1. **Substitute `x=t`, `y=ln t`, and `z=t^(-1)` directly into `w`:**
`w = z - sin(xy)`
`w = t^(-1) - sin(t * ln t)`

2. **Now, differentiate `w` directly with respect to `t`:**
* The derivative of `t^(-1)` is `-1 * t^(-2)` which is `-1/t^2`.
* For `sin(t * ln t)`, we need to use the simple chain rule again!
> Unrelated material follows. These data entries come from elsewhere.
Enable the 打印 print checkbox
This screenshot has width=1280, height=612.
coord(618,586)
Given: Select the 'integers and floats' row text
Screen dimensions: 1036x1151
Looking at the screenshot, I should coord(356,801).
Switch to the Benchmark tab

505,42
We take the derivative of `sin()` which is `cos()`, and then multiply by the derivative of what's inside the parentheses (`t * ln t`).
* The derivative of `t * ln t` (using the product rule for derivatives: `(fg)' = f'g + fg'`) is:
* Derivative of `t` is `1`.
* Derivative of `ln t` is `1/t`.
* So, `1 * ln t + t * (1/t) = ln t + 1`.
* Putting it back together: The derivative of `sin(t * ln t)` is `cos(t * ln t) * (ln t + 1)`.

3. **Combine the derivatives:**
`dw/dt = -1/t^2 - [cos(t * ln t) * (ln t + 1)]`
`dw/dt = -1/t^2 - (ln t + 1)cos(t * ln t)`

Both methods give the exact same answer, which is super cool!

**Part (b): Evaluate dw/dt at t=1**
Now that we have the formula for `dw/dt` in terms of `t`, we just plug in `t=1`.

`dw/dt = -(ln t + 1)cos(t ln t) - 1/t^2`
Let's plug in `t=1`:
* `ln(1)` is `0`.
* `t * ln t` becomes `1 * ln(1) = 1 * 0 = 0`.
* `cos(0)` is `1`.
* `1/t^2` becomes `1/(1^2) = 1/1 = 1`.

So, `dw/dt` at `t=1` is:
`= -(0 + 1)cos(0) - 1`
`= -(1)*(1) - 1`
`= -1 - 1`
`= -2`

And that's how we solve it! It's like finding all the little pieces of change and adding them up to get the big picture!